:: TEXTE FOURNI ::
━━━━━━

Fourchettes, cuillers, bâtonnets à café et autres objets à usage unique en plastique seront interdits dans trois ans dans l'Union européenne, où un accord sur la question a été conclu hier. Une mesure qui devrait « montrer l'exemple » pour le Québec et le Canada, qui ne font « pas grand-chose » pour l'instant, regrettent différents observateurs.

L'Union européenne s'attaque à la pollution par le plastique. Dès 2021, une panoplie d'articles à usage unique faits de plastique y seront interdits : ustensiles, assiettes, tiges pour ballons, cotons-tiges et contenants alimentaires en polystyrène expansé, de même que les produits faits en plastique oxodégradable, c'est-à-dire qui se fragmentent en microparticules.

Les produits visés représentent 70 % de l'ensemble des déchets qui se retrouvent dans les océans, soulignent le Parlement européen et le Conseil de l'Union européenne, les deux organes législatifs de l'Union européenne, qui se sont entendus sur un texte final hier matin, après une nuit de négociations.

L'accord prévoit également de renforcer le principe de pollueur-payeur en introduisant dans la législation le concept de « responsabilité élargie du producteur » et fixe les objectifs de récupérer 90 % des bouteilles en plastique d'ici 2029 et d'intégrer 25 % de contenu recyclé dans ces contenants d'ici 2025.

Ces mesures permettront de « réduire la facture des dégâts environnementaux de 22 milliards d'euros [34 milliards de dollars], soit le coût estimé de la pollution aux plastiques en Europe jusqu'en 2030 », a déclaré dans un communiqué la députée européenne responsable du dossier, Frédérique Ries.

━━━━━━

:: DONNÉES AFFICHÉES ::
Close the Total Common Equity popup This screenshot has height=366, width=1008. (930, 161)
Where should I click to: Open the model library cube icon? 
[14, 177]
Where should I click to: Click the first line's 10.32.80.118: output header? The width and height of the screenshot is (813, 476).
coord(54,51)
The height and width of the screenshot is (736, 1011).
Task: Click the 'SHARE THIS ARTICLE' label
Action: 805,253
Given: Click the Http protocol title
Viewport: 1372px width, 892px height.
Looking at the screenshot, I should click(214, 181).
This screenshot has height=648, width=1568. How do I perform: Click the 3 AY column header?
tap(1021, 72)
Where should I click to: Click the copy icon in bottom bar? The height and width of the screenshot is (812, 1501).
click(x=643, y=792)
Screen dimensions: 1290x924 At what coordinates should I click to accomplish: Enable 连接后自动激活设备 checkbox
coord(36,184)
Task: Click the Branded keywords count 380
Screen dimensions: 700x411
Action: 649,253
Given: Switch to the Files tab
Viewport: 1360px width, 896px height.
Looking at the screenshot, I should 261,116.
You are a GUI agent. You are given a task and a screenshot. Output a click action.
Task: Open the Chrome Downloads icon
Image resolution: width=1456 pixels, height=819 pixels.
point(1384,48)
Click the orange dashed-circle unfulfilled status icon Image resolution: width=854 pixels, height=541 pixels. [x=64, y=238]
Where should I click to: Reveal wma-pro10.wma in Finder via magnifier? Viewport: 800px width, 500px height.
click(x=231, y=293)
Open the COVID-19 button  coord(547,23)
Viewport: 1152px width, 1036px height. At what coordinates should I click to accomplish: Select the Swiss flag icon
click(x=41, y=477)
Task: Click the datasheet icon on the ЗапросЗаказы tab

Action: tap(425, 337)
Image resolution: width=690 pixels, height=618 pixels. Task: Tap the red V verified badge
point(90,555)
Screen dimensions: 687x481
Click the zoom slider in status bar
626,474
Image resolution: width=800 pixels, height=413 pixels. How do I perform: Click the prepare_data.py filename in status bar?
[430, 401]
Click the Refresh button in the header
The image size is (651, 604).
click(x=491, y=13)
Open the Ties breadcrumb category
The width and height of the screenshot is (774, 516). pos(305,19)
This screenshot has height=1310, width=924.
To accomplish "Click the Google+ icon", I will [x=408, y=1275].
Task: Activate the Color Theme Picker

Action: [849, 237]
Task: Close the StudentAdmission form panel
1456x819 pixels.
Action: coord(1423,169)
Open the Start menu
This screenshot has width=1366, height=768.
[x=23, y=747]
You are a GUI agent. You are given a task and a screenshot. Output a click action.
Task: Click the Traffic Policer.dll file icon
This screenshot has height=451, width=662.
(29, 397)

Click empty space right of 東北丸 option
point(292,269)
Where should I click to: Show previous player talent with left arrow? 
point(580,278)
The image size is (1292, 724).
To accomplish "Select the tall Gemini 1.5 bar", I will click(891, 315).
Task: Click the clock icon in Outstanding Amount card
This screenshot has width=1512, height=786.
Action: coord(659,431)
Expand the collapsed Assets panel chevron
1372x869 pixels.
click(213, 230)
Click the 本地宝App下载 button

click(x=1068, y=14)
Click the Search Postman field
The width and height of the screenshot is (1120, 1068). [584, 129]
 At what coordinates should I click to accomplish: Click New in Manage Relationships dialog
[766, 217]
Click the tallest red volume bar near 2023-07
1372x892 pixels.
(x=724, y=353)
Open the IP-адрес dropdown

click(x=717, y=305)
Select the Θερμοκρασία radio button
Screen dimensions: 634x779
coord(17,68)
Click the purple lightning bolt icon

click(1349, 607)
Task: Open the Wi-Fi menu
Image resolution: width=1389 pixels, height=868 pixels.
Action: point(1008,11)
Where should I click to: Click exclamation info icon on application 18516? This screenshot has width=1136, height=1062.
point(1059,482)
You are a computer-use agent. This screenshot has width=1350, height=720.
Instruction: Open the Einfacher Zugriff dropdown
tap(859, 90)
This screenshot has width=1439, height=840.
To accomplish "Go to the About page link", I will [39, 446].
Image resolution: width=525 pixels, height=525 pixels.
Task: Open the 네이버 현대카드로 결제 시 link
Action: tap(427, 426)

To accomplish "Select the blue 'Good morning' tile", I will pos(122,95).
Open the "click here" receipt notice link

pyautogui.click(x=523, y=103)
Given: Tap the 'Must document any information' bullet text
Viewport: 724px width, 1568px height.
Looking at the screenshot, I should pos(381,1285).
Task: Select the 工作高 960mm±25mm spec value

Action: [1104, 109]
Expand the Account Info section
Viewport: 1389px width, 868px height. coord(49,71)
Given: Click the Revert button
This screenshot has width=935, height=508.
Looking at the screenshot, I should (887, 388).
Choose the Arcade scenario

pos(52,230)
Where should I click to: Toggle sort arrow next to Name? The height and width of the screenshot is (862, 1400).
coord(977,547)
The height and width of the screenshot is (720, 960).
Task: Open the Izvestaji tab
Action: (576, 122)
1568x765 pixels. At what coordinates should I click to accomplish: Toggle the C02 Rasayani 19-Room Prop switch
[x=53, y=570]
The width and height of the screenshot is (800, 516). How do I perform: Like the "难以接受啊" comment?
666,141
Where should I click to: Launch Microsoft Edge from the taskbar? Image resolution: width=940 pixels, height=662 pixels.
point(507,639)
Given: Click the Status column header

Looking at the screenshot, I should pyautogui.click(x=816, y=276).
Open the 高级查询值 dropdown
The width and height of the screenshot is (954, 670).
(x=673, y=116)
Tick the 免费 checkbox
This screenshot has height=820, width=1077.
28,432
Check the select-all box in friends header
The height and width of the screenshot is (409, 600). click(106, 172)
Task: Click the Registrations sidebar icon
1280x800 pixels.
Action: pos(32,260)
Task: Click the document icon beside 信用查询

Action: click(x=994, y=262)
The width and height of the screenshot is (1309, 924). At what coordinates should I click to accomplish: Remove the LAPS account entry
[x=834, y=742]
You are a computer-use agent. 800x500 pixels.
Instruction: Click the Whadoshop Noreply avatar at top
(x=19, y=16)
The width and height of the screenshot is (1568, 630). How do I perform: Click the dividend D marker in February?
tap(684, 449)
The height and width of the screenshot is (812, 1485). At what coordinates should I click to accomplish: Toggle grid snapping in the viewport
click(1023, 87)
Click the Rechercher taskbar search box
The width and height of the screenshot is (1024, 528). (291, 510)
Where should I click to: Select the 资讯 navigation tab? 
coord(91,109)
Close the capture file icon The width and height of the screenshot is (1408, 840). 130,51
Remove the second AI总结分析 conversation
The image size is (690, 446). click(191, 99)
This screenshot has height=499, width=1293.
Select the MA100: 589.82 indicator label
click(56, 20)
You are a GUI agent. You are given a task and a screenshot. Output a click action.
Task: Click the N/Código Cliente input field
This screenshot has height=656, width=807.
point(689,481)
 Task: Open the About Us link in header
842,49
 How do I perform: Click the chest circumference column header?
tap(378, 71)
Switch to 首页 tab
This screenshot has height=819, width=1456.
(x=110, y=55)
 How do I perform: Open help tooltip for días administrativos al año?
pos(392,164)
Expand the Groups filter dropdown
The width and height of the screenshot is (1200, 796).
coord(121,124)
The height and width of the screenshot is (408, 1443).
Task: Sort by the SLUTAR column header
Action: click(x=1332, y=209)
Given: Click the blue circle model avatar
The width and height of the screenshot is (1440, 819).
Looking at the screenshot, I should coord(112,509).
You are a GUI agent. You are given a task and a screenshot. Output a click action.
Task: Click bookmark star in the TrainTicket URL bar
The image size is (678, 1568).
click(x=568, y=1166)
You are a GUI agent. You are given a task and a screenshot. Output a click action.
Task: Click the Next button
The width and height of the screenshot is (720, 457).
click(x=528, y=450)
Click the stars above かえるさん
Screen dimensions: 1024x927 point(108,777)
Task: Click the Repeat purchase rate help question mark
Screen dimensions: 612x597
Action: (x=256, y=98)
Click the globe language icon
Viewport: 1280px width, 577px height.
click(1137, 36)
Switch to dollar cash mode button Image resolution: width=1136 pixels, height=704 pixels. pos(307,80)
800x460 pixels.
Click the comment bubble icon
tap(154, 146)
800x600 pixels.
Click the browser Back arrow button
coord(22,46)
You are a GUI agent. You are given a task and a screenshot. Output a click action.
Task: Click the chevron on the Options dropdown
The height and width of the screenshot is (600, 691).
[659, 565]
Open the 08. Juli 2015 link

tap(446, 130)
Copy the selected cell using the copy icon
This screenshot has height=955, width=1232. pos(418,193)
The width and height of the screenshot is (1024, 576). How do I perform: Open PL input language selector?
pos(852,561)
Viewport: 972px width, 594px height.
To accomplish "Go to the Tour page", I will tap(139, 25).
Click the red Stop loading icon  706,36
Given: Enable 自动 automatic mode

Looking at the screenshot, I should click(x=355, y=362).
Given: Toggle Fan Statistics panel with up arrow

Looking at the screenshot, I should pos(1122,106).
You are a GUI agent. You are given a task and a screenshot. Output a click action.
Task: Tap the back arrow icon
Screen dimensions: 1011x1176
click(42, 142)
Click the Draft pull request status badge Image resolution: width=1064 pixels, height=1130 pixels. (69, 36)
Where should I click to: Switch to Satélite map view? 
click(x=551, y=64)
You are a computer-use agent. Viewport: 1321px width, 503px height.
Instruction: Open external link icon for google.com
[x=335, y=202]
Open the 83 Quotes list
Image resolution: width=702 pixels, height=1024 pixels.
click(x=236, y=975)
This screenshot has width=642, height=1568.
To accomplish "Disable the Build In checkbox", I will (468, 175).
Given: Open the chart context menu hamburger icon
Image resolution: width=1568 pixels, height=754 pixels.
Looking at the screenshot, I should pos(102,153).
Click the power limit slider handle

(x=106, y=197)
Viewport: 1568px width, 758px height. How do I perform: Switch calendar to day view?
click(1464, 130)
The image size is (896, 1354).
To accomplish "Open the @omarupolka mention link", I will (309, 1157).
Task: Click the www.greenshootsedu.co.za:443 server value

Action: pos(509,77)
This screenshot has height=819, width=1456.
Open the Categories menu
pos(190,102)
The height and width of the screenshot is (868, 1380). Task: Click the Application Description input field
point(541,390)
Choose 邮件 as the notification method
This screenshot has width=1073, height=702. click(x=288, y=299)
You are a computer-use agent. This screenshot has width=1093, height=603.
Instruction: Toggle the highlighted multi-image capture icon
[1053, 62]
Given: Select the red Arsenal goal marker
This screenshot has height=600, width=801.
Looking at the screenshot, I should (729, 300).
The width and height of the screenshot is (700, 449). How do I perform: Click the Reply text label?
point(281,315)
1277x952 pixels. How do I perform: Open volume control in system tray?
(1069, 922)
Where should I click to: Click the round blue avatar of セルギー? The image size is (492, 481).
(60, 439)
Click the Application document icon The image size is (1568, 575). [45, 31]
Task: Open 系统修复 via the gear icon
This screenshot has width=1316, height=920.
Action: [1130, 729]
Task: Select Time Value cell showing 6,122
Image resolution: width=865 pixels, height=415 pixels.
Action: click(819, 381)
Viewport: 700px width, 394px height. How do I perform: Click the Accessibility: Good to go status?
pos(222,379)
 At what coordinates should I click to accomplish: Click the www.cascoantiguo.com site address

━━━━━━

:: CONSIGNE A ::
Pouvez-vous reproduire à l'identique les lignes des enregistrements, de la toute première jusqu'à celle qui contient « coord(36,184) », les deux comprises ?
:: CONSIGNE B ::
Pourriez-vous poursuivre l'article sur l'interdiction des plastiques à usage unique dans l'Union européenne à partir de sa dernière phrase ?
Le texte et les enregistrements forment deux ensembles indépendants l'un de l'autre.

:: RÉPONSE A ::
Close the Total Common Equity popup This screenshot has height=366, width=1008. (930, 161)
Where should I click to: Open the model library cube icon? 
[14, 177]
Where should I click to: Click the first line's 10.32.80.118: output header? The width and height of the screenshot is (813, 476).
coord(54,51)
The height and width of the screenshot is (736, 1011).
Task: Click the 'SHARE THIS ARTICLE' label
Action: 805,253
Given: Click the Http protocol title
Viewport: 1372px width, 892px height.
Looking at the screenshot, I should click(214, 181).
This screenshot has height=648, width=1568. How do I perform: Click the 3 AY column header?
tap(1021, 72)
Where should I click to: Click the copy icon in bottom bar? The height and width of the screenshot is (812, 1501).
click(x=643, y=792)
Screen dimensions: 1290x924 At what coordinates should I click to accomplish: Enable 连接后自动激活设备 checkbox
coord(36,184)

:: RÉPONSE B ::
Le texte doit être soumis en janvier aux votes du Parlement et du Conseil, qui devraient tous deux l'approuver, puisqu'il s'agit d'« une mesure sur laquelle il y avait un consensus assez fort », a déclaré à La Presse une source parlementaire européenne, qui n'est pas autorisée à s'exprimer publiquement.

Le Canada appelé à suivre l'exemple

Qualifiant les mesures européennes de « concrètes » et « porteuses d'espoir », Greenpeace Canada estime que « l'Europe montre l'exemple ».

« C'est ce que ça prend pour faire face à la pollution plastique qui étouffe nos océans, mais c'est justement ce leadership qui manque chez nous au Canada », a déclaré à La Presse la porte-parole de la campagne Océans et Plastiques de l'organisation, Loujain Kurdi.

« Concrètement, il n'y a pas grand-chose qui se passe » au Canada, constate lui aussi le directeur général du Front commun québécois pour une gestion écologique des déchets, Karel Ménard.

« Tout le monde le sait que le plastique est un fléau et certains pays prennent des mesures énergiques [pour y faire face] », a-t-il déclaré à La Presse, appelant le gouvernement fédéral à « prendre exemple » de l'Union européenne.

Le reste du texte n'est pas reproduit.